Copy the rows word for word, from the first row of the records through the row that contains "Action: tap(526, 527)", including both of those rows.
#####
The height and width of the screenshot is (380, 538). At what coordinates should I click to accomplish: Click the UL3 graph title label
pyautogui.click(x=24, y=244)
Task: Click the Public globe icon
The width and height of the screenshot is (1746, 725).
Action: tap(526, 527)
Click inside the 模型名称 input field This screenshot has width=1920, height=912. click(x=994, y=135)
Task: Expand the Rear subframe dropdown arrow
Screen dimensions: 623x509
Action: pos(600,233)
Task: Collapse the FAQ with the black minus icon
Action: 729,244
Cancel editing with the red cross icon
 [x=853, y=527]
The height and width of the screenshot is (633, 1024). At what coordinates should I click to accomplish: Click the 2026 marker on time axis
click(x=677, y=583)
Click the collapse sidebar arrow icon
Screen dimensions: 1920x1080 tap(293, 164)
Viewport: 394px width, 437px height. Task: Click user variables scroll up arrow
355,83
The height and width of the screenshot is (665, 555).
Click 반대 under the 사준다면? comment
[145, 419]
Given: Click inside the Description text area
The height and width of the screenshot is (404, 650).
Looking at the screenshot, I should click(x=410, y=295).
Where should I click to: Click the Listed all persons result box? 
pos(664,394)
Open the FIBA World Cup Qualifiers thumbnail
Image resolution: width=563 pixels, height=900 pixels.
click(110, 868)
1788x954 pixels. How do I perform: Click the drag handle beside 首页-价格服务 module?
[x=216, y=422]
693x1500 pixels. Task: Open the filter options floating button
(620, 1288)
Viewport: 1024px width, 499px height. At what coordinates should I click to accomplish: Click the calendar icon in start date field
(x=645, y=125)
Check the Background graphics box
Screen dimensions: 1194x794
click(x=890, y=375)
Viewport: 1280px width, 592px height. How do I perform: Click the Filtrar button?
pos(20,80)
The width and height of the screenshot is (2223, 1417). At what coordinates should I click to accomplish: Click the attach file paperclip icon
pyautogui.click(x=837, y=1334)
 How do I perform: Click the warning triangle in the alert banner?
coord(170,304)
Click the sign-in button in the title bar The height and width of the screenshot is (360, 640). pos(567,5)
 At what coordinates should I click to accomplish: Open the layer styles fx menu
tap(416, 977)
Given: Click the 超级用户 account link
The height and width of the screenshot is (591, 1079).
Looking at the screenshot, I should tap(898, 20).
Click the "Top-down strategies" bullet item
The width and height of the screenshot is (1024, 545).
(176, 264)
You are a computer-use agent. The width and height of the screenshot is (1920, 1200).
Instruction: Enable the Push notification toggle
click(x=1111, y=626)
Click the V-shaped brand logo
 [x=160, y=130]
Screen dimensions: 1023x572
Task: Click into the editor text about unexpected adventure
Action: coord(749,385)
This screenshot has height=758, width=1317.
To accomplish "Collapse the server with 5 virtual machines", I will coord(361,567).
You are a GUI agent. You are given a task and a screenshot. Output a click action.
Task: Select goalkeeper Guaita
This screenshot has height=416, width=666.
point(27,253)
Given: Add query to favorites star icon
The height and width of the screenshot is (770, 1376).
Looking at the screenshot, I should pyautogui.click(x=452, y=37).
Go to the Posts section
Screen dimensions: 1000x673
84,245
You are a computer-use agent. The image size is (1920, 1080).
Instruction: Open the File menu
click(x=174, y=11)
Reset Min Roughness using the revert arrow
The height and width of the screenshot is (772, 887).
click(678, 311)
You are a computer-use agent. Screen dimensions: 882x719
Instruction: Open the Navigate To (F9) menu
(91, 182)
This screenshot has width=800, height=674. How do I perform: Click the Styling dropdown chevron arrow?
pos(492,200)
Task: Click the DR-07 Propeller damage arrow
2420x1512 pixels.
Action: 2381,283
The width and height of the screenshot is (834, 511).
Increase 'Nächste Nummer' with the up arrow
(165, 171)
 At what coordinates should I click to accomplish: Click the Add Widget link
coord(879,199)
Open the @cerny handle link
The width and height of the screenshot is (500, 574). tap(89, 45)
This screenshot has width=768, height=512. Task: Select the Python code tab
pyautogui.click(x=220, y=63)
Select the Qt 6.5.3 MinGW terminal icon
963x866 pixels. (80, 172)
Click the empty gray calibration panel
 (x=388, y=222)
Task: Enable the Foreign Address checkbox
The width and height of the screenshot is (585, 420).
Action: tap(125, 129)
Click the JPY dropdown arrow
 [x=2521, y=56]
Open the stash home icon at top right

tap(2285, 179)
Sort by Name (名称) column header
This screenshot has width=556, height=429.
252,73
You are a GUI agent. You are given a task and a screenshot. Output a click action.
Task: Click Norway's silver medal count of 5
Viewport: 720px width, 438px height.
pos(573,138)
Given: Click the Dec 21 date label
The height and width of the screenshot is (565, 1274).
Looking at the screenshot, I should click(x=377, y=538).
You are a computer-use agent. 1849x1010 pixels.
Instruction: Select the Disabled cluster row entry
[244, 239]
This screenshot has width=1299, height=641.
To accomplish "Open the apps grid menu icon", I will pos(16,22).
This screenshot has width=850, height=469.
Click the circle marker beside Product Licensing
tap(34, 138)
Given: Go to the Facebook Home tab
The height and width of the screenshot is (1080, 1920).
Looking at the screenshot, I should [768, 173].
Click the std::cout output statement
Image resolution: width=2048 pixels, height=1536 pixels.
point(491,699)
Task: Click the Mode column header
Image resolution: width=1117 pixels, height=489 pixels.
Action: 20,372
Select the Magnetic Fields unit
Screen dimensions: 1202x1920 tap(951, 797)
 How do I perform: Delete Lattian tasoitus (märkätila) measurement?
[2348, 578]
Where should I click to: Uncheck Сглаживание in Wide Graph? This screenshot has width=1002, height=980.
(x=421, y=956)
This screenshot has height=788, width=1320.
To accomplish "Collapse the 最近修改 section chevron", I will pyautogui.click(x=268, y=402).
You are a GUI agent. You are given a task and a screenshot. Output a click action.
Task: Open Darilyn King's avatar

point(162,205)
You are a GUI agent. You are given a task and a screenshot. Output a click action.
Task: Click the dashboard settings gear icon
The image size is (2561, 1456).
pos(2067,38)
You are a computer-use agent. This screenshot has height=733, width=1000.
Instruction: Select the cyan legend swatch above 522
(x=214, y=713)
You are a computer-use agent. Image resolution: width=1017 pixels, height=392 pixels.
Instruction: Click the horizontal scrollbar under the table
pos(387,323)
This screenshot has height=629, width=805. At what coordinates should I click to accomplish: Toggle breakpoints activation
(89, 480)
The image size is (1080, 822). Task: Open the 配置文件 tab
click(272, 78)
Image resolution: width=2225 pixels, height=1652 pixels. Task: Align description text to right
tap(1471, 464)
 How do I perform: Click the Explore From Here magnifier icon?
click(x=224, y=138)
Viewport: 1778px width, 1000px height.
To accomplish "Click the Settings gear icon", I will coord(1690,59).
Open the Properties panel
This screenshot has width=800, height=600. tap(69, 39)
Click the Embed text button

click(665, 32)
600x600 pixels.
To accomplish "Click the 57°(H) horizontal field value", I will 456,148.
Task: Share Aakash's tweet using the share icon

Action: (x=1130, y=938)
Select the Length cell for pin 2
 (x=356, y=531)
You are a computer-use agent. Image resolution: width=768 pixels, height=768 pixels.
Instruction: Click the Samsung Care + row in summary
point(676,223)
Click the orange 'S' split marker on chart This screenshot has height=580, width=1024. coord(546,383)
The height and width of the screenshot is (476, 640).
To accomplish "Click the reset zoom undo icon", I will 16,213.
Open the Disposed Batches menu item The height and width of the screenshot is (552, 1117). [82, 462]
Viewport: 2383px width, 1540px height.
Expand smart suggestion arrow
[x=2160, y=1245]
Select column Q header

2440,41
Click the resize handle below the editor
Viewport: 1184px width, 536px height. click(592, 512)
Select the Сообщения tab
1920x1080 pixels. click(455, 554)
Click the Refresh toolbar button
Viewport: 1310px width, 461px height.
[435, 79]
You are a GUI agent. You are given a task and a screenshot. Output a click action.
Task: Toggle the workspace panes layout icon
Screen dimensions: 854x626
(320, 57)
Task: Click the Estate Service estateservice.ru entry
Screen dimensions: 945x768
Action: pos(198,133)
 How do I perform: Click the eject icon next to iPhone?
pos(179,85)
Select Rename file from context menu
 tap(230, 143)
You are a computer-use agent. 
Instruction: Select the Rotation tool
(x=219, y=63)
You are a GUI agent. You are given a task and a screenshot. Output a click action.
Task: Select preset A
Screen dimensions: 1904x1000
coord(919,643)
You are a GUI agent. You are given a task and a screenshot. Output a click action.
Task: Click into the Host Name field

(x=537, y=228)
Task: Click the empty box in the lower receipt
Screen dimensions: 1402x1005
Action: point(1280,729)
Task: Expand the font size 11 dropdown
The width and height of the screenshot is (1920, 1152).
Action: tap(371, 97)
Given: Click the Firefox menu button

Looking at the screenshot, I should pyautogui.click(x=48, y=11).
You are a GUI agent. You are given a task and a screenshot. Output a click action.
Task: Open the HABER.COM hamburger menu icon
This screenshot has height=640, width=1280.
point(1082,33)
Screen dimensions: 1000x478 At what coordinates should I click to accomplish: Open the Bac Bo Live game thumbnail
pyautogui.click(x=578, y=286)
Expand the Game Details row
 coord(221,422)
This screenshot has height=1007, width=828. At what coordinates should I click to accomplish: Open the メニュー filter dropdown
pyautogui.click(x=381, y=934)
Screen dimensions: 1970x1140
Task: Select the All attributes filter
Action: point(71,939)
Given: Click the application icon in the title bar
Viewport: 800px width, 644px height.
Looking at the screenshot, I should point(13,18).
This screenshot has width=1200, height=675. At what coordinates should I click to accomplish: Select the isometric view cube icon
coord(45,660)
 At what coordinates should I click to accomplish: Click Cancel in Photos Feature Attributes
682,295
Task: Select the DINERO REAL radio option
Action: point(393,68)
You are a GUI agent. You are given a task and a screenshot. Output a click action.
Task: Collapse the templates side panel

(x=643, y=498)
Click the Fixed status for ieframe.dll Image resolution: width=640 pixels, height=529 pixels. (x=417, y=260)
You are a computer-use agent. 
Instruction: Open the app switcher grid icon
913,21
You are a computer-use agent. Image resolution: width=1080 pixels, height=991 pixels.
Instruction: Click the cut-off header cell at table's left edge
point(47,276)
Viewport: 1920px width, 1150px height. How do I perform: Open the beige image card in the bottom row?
#####
Response to this task:
The height and width of the screenshot is (380, 538). At what coordinates should I click to accomplish: Click the UL3 graph title label
pyautogui.click(x=24, y=244)
Task: Click the Public globe icon
The width and height of the screenshot is (1746, 725).
Action: tap(526, 527)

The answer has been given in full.